---------- DATA TO USE ----------
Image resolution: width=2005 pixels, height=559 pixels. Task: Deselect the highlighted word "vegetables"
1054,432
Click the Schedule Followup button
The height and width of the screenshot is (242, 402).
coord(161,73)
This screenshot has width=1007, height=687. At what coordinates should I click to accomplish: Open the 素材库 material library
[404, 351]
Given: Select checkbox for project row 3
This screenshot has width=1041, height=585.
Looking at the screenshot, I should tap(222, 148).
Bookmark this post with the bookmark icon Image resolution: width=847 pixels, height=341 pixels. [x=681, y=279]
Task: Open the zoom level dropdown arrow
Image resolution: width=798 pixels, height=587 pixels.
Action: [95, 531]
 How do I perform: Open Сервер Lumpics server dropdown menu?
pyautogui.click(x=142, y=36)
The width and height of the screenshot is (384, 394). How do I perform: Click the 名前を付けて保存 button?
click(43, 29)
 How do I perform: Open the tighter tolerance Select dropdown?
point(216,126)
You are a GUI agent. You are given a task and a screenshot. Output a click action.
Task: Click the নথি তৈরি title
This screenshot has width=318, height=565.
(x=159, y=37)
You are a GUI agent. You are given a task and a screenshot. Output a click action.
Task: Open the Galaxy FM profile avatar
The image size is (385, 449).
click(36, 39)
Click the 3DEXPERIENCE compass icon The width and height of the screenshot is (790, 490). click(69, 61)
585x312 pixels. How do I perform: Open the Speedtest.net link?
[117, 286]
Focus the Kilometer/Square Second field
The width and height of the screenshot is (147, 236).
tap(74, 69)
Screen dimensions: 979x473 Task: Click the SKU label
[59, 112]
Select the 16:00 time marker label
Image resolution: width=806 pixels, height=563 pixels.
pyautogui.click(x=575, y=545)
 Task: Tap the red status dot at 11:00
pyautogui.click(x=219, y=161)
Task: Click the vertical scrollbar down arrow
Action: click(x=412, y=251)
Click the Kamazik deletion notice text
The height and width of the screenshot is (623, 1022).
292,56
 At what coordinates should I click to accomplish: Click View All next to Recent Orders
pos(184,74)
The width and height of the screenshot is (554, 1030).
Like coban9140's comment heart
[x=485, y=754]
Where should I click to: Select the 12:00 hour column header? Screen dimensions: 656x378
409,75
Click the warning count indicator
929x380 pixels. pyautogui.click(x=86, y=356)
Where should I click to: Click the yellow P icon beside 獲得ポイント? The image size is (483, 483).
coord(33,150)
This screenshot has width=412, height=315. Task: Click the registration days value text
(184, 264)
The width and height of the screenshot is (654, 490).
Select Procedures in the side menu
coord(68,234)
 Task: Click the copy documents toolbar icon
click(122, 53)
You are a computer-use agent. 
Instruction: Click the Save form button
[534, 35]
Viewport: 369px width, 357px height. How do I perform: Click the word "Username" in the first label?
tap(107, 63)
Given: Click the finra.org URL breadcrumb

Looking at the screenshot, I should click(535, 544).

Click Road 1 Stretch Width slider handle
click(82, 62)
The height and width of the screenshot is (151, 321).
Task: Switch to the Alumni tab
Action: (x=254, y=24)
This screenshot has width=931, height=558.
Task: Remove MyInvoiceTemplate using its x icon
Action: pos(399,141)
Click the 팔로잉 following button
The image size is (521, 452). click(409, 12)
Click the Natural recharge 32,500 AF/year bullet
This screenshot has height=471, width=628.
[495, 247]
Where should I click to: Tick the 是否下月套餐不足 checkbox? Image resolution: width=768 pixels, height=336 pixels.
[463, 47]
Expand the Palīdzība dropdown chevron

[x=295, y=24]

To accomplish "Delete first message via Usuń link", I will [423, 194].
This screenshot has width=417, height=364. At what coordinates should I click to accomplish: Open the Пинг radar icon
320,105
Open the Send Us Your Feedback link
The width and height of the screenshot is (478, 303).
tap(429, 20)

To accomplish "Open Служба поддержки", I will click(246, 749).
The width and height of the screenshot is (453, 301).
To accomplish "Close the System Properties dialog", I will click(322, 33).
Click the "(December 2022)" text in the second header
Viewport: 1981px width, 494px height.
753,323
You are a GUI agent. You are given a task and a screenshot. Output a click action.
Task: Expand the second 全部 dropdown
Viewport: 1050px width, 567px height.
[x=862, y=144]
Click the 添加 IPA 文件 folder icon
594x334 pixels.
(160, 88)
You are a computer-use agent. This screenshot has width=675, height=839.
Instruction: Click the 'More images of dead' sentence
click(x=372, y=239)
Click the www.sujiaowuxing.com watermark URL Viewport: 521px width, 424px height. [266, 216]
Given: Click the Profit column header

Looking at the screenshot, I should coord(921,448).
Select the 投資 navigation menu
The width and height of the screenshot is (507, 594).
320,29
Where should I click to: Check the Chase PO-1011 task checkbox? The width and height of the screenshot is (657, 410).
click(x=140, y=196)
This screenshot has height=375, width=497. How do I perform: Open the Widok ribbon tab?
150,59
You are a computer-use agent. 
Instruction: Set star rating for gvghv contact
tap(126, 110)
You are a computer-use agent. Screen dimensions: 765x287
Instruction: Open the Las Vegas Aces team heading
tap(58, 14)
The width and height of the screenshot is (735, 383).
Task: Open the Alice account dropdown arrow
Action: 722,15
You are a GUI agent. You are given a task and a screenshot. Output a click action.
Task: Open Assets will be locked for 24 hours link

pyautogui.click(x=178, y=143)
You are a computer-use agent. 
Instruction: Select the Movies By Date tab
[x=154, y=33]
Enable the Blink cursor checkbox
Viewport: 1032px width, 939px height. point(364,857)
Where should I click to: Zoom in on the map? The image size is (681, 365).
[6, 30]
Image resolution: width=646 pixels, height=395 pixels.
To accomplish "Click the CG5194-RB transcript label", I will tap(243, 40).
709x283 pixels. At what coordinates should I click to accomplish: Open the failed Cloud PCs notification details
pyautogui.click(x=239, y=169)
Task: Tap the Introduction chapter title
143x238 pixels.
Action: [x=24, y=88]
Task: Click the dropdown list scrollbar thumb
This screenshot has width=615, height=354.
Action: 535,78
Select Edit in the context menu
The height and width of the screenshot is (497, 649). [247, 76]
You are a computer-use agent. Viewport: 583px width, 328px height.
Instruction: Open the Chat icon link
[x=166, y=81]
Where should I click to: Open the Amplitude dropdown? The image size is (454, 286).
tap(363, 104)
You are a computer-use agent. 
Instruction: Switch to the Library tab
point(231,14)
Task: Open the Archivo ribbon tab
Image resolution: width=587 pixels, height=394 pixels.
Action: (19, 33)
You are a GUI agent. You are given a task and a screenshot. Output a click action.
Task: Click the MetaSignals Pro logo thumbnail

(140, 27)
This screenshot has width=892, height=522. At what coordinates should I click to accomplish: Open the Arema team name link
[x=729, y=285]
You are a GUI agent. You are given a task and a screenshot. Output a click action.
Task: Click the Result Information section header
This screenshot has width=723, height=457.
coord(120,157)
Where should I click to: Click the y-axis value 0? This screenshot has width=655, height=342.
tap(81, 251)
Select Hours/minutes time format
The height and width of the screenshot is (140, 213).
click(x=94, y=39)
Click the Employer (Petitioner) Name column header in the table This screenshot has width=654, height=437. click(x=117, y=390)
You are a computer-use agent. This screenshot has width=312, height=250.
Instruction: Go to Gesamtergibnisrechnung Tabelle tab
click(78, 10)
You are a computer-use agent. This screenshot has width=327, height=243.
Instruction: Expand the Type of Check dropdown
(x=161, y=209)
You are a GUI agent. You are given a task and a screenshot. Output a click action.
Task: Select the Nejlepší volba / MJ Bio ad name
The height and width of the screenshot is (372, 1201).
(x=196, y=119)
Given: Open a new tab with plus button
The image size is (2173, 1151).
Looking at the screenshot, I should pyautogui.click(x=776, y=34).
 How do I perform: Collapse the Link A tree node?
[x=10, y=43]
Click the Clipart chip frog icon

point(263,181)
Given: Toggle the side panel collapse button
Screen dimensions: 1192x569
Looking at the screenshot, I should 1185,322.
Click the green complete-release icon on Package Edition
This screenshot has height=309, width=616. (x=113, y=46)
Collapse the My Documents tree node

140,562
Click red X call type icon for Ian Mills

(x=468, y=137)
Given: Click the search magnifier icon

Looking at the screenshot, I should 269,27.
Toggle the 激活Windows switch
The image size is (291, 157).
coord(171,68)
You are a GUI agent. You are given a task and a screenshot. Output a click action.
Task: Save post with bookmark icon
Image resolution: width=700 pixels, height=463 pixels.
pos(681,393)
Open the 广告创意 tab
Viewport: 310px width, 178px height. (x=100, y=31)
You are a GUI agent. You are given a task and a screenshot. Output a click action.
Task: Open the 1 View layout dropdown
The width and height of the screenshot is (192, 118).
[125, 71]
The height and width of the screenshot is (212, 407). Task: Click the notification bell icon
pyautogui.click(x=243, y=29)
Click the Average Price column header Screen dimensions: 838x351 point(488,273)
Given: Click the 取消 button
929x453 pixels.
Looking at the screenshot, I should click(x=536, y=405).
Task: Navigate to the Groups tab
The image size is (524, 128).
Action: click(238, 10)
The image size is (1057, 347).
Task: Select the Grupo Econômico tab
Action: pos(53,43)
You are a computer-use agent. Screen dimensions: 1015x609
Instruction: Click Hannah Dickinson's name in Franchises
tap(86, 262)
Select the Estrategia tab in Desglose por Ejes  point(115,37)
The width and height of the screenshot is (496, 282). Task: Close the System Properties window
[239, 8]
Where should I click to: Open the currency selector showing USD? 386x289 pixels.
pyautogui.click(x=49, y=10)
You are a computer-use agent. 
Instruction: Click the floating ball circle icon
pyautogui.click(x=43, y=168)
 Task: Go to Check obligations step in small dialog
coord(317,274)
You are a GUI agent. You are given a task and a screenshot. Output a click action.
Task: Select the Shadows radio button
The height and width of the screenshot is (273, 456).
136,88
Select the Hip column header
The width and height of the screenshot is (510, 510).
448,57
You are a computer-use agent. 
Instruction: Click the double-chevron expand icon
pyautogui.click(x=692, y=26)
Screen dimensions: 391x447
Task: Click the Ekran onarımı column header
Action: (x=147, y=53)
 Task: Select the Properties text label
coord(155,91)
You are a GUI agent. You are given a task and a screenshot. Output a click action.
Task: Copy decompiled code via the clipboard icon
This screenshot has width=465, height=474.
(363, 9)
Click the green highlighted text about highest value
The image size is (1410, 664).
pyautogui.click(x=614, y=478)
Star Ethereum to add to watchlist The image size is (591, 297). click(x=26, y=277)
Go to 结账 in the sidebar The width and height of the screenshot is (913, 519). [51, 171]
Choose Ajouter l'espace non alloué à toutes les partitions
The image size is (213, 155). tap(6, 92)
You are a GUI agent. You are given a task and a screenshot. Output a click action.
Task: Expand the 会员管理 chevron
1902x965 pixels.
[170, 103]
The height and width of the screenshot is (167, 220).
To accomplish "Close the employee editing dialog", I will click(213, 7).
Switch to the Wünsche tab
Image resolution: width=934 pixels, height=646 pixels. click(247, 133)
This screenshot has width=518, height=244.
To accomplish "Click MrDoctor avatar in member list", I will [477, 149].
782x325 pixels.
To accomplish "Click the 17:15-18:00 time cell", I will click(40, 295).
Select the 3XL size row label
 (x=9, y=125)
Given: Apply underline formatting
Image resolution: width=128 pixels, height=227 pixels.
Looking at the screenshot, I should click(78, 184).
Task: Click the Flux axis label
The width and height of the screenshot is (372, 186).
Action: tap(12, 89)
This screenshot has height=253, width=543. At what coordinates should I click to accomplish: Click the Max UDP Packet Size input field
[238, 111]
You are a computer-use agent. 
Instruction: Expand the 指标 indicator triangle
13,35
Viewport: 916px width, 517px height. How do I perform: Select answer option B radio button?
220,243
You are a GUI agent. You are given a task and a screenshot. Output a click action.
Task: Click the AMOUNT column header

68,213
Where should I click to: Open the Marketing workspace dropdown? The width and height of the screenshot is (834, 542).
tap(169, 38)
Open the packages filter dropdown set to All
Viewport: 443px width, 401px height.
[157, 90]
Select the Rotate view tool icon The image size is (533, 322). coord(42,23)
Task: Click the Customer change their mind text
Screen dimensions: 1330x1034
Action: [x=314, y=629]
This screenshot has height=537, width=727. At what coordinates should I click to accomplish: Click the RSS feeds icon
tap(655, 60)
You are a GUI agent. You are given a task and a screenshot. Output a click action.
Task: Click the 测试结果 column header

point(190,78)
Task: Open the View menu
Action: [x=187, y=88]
----------
Check each line of the records for the word "avatar", and show the lines that contain it.

Task: Open the Galaxy FM profile avatar
To accomplish "Click MrDoctor avatar in member list", I will [477, 149].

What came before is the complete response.